There are many similar cases where SPL implements the effect of a cluster with only a single machine. For example, in the multiple-concurrency account query scenario of mobile banking of a commercial bank, SPL implements the query efficiency with only one server, yet the efficiency originally needs a 6-node ElasticSearch cluster to implement, and at the same time, the problem of real-time association is solved. (For details, visit: Open-source SPL turns pre-association of query on bank mobile account into real-time association). Let’s see another case that in an e-commerce funnel computing scenario, it only took 29 seconds to get the result in SPL with 8 CPUs, while for the same computing task, the result was not obtained after 3 minutes on Snowflake’s Medium-level server (4-node cluster). For details, visit SQL Performance Enhancement: Conversion Funnel Analysis.

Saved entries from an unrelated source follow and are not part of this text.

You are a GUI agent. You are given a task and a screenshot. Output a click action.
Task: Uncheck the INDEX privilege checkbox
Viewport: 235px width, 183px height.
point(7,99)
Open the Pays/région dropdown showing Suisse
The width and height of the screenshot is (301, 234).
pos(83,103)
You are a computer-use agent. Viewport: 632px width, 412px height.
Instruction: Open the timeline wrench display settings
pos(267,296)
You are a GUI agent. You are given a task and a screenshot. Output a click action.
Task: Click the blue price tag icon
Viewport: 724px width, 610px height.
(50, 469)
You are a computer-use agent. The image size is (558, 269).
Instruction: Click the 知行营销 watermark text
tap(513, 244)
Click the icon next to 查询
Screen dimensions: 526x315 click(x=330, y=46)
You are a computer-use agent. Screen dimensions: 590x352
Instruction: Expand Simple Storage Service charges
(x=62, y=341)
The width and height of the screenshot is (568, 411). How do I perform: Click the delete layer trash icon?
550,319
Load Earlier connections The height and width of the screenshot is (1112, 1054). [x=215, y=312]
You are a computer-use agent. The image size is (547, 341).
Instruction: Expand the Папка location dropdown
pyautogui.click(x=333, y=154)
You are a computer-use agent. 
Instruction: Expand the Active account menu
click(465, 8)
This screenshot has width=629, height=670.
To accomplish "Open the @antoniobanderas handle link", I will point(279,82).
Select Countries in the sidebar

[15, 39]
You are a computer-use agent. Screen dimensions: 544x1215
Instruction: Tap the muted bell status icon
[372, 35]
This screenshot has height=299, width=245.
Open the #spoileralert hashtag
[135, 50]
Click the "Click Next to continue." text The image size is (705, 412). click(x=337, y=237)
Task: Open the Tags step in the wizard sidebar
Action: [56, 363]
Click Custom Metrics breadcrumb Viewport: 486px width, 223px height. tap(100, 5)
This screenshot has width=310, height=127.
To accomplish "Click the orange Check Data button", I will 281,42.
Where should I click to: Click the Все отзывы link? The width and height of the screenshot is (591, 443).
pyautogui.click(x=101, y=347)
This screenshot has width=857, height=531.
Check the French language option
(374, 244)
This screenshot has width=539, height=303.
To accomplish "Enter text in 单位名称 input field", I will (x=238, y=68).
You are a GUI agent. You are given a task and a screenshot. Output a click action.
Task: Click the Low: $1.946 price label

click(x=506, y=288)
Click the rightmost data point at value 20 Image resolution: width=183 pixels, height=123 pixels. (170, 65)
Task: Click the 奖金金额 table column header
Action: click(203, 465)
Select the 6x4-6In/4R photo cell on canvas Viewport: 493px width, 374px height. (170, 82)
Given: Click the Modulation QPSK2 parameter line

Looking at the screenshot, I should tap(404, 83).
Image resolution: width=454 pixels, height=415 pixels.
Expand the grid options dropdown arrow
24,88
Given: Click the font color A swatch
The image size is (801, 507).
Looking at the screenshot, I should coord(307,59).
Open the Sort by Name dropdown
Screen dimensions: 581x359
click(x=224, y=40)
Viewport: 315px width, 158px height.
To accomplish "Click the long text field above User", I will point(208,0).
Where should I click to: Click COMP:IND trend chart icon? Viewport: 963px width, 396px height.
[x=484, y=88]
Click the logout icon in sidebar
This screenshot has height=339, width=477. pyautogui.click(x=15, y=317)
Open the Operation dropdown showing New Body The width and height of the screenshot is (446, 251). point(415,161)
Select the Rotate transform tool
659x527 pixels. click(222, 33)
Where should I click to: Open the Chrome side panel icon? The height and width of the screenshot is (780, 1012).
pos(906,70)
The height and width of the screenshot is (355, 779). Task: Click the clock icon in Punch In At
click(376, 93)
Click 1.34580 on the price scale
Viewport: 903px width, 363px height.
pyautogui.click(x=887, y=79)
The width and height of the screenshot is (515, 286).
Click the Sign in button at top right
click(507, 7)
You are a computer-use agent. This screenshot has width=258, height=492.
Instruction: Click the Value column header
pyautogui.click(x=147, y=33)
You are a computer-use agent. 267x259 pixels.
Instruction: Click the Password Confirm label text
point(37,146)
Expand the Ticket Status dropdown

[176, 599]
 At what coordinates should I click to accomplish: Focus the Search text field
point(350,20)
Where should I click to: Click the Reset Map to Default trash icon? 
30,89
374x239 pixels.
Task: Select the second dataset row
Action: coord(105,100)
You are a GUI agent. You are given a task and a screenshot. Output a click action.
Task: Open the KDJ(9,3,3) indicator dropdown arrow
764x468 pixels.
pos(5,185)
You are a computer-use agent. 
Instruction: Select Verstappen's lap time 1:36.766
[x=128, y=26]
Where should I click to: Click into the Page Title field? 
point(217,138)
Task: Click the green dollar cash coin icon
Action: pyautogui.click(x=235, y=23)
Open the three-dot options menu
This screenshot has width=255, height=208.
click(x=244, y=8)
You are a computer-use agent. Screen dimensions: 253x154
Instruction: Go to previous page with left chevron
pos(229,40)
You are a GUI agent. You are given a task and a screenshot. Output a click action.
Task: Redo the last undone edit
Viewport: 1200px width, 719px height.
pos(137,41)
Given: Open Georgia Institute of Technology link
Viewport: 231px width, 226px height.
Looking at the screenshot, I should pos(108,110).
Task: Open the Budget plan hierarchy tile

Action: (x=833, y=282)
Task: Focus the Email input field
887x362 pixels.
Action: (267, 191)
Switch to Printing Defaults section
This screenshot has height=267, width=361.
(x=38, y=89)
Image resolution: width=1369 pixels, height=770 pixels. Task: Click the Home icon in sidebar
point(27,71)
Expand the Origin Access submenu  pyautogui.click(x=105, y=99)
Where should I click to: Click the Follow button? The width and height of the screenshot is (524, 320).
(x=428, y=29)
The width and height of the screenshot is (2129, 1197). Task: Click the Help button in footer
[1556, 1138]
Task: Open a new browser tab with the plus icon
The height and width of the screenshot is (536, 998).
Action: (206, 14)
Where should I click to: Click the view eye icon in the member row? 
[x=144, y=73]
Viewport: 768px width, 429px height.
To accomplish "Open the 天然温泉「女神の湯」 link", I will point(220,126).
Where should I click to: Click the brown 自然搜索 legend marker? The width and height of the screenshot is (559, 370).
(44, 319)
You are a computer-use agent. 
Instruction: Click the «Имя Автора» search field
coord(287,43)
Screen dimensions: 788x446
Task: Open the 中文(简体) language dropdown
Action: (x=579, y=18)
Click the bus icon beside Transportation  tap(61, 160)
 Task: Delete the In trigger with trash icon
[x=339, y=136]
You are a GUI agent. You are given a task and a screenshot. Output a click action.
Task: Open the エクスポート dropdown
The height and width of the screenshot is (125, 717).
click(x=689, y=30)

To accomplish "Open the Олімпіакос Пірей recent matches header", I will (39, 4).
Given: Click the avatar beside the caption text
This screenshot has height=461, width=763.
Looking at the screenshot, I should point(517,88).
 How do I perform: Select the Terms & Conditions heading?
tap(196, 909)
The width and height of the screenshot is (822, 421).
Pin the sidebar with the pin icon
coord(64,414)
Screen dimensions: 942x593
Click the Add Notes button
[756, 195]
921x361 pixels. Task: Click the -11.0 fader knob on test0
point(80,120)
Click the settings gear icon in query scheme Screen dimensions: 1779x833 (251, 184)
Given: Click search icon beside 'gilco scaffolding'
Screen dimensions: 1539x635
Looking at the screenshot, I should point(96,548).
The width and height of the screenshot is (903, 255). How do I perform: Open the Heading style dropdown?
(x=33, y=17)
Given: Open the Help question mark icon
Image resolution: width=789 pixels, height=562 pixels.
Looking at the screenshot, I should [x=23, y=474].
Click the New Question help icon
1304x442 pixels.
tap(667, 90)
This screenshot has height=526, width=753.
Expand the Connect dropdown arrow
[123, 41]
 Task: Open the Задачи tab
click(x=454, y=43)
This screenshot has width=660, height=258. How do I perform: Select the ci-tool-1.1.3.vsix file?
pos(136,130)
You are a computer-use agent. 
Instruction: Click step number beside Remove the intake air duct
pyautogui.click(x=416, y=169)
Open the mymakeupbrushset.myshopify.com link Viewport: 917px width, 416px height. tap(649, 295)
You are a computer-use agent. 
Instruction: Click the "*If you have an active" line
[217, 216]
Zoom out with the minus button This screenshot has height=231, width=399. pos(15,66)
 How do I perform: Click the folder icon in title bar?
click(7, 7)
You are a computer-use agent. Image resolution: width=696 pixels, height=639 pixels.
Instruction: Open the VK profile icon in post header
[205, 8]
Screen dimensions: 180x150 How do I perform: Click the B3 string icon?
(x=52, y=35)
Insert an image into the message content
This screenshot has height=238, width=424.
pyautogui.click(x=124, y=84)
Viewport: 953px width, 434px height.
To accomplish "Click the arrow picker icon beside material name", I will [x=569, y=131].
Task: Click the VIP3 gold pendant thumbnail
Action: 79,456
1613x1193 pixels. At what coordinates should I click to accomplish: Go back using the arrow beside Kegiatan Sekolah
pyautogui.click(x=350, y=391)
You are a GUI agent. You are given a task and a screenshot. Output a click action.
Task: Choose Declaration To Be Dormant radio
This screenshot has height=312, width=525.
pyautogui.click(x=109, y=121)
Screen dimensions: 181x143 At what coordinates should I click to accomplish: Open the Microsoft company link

In addition to achieving the effect of a cluster with only a single machine, for tasks that originally run slowly on a single database, SPL can speed up by many times after making full use of the performance of a single machine. As a result, there is no need to turn to distributed technology anymore. For example, in the corporate loan business calculation of a bank, it took 1.5 hours in AIX+DB2, while it only took less than 10 minutes in SPL; the performance is improved by 10 times (for details, visit: Open-source SPL speeds up batch operating of bank loan agreements by 10+ times). In another case, in the batch job scenario of car insurance policies of a large insurance company, using SPL to replace the database speeds up the job from 2 hours to 17 minutes, a speedup of 7 times (For details, visit: Open-source SPL optimizes batch operating of insurance company from 2 hours to 17 minutes). There are many similar application cases. For those who are interested in such cases and principles, please visit How the performance improvement by orders of magnitude happened.

Of course, this article is not intended to oppose distributed technology, but to avoid the incorrect use of this technology. After giving full play to the performance of a single machine, using distributed technology in the case of insufficient hardware resource is a correct method for solving big data computing.

Moreover, SPL also provides perfect distributed computing functions and boasts corresponding load balancing and fault tolerance mechanisms. It provides different fault tolerance schemes (such as redundancy-pattern fault tolerance and spare-wheel-pattern fault tolerance) for different requirements and computing scenarios. It is worth mentioning that SPL cluster is targeted to small to medium cluster, with preferably no more than 32 nodes. Because SPL has extremely high computing performance and can effectively exploit hardware resources, such cluster sizes are enough in practice, and many scenarios can be handled on a single machine or at most several machines. Of course, if you face a few application scenarios that require a larger cluster, you need to choose other technologies.

In conclusion, the precondition of utilizing distributed technology is that a calculation task can be split easily, and more importantly, the performance of a single machine should be fully exploited before switching to distributed technology.